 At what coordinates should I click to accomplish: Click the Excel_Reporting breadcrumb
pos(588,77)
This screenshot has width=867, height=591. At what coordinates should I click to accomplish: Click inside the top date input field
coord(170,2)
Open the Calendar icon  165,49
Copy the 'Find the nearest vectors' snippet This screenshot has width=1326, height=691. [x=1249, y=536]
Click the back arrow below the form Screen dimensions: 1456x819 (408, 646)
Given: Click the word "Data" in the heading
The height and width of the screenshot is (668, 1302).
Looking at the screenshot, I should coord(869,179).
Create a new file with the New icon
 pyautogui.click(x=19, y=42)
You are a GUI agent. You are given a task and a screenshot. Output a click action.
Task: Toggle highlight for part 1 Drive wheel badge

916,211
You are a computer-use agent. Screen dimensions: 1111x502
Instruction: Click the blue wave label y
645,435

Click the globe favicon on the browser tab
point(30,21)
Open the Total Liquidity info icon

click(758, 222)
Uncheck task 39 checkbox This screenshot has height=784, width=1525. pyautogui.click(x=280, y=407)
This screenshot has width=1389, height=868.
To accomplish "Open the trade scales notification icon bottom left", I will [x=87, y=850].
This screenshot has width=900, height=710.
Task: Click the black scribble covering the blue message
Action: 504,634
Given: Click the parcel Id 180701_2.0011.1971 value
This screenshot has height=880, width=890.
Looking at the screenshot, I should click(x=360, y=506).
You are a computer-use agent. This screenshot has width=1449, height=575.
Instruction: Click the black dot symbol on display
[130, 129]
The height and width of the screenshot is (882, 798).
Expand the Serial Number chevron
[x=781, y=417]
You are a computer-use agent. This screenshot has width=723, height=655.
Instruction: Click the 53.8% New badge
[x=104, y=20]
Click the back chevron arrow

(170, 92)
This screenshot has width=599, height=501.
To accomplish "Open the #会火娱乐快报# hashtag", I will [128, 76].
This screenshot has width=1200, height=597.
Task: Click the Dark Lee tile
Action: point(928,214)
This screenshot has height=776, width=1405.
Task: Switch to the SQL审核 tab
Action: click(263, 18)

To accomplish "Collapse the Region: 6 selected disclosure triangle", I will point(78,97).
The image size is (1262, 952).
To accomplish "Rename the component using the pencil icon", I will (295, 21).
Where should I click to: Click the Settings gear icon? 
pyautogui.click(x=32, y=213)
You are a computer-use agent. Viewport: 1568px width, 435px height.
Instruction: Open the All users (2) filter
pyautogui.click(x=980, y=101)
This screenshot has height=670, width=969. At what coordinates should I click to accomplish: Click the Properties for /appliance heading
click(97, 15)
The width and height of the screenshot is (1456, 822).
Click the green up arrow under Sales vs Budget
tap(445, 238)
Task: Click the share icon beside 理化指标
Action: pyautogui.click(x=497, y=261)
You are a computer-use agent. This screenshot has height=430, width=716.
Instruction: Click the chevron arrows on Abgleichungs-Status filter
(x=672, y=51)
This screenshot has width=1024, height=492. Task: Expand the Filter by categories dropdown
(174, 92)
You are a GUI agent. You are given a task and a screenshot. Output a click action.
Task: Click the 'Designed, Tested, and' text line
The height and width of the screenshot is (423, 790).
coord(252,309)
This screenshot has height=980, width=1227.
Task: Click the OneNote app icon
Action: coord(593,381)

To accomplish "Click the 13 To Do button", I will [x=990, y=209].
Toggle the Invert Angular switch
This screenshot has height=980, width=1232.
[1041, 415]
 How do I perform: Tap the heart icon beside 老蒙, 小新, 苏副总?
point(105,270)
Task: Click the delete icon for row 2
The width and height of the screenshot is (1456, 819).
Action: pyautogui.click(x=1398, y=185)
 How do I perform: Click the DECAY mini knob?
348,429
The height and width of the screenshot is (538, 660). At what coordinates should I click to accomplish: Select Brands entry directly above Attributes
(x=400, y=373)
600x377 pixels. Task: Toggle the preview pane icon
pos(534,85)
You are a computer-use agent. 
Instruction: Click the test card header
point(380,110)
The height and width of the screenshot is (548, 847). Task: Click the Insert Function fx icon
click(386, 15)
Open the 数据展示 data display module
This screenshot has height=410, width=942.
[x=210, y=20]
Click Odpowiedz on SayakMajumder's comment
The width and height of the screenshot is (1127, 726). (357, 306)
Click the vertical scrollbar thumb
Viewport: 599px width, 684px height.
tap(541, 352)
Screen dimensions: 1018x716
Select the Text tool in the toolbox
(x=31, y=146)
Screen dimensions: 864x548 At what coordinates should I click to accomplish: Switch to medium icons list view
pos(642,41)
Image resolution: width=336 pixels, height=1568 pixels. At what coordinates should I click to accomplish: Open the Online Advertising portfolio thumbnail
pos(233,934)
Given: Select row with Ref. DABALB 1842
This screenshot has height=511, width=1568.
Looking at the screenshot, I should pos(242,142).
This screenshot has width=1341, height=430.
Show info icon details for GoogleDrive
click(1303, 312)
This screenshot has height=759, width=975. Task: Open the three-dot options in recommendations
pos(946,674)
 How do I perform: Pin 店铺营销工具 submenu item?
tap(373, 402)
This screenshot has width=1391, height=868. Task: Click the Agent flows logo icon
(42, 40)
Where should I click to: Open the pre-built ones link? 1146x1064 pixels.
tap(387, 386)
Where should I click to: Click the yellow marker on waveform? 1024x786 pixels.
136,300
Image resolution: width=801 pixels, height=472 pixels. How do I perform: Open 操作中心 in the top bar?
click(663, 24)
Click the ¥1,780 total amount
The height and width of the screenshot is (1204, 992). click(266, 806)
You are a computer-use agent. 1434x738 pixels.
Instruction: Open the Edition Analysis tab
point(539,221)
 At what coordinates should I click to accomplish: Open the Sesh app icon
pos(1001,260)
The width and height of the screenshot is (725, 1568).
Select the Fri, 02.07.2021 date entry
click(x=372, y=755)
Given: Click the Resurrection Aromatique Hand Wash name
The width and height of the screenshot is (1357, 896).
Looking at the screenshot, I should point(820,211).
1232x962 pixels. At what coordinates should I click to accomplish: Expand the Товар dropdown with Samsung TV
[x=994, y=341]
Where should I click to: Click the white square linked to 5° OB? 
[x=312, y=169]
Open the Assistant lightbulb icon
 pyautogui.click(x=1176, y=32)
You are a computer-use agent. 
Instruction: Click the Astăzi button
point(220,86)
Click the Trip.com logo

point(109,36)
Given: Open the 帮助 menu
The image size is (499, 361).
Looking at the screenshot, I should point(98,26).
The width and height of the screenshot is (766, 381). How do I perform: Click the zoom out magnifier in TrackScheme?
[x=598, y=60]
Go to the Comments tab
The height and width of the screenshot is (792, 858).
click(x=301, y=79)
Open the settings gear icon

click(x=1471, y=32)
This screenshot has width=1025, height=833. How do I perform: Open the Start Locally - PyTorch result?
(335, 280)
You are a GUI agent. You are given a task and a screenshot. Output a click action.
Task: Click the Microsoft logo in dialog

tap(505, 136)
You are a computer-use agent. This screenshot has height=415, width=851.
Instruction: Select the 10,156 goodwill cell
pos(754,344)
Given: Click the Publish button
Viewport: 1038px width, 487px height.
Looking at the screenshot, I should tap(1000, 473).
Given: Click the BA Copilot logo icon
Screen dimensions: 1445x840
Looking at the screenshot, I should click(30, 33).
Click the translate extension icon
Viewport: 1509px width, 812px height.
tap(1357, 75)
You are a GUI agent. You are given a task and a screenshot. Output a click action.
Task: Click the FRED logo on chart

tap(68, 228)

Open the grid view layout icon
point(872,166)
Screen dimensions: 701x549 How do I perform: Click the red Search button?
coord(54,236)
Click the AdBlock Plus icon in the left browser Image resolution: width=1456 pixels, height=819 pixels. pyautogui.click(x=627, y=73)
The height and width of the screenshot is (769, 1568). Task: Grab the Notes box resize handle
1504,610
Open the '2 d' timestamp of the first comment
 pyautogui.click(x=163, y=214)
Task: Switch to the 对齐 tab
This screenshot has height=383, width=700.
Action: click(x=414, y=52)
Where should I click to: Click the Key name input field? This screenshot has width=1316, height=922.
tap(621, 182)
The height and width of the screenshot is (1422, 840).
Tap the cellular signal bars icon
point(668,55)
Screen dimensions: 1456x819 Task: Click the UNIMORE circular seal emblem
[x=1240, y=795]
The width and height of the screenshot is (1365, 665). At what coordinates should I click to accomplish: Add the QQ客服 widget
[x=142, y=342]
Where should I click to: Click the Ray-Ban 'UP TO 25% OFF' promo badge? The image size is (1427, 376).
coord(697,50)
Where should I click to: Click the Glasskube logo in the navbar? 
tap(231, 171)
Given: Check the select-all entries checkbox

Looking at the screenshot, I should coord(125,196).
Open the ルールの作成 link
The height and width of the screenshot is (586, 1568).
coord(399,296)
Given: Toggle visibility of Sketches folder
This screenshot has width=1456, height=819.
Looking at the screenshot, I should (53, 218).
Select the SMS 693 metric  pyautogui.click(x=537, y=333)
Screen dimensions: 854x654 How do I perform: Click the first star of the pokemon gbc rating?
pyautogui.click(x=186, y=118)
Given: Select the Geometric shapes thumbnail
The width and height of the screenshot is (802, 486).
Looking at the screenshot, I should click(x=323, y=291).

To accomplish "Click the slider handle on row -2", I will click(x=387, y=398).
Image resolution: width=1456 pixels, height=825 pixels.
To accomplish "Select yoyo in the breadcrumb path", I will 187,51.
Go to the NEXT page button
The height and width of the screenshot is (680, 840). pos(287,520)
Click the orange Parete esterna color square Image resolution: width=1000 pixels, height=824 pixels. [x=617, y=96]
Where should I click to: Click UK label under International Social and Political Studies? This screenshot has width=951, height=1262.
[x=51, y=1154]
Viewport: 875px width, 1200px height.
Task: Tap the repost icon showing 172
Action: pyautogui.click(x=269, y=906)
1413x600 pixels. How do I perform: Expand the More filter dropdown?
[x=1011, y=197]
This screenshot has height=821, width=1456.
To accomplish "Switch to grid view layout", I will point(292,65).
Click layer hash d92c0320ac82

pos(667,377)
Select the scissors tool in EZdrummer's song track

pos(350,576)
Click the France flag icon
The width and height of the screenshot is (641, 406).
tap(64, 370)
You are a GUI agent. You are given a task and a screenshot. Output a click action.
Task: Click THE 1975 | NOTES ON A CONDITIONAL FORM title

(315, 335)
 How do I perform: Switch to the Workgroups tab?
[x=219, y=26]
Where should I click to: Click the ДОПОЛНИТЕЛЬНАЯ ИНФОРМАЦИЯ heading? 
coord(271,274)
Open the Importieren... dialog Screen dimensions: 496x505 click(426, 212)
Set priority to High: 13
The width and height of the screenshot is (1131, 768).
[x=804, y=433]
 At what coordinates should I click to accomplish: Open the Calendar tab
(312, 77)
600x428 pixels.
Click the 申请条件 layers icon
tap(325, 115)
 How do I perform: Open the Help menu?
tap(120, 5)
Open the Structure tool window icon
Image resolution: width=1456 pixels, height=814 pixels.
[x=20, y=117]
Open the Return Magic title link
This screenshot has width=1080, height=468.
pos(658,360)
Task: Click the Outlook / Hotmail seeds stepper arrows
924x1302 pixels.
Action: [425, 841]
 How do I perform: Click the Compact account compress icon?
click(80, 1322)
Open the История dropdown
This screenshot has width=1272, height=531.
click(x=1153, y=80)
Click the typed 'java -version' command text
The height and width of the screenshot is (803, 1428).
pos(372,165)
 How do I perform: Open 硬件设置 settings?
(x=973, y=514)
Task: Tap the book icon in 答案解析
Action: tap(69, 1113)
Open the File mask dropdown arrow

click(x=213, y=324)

## TASK PROMPT
Reproduce word for word the part of the data above that opens with its first line and closes with the line containing "Click the back arrow", including both of those lines.

## SOLUTION FOR THIS EXERCISE
 At what coordinates should I click to accomplish: Click the Excel_Reporting breadcrumb
pos(588,77)
This screenshot has width=867, height=591. At what coordinates should I click to accomplish: Click inside the top date input field
coord(170,2)
Open the Calendar icon  165,49
Copy the 'Find the nearest vectors' snippet This screenshot has width=1326, height=691. [x=1249, y=536]
Click the back arrow below the form Screen dimensions: 1456x819 (408, 646)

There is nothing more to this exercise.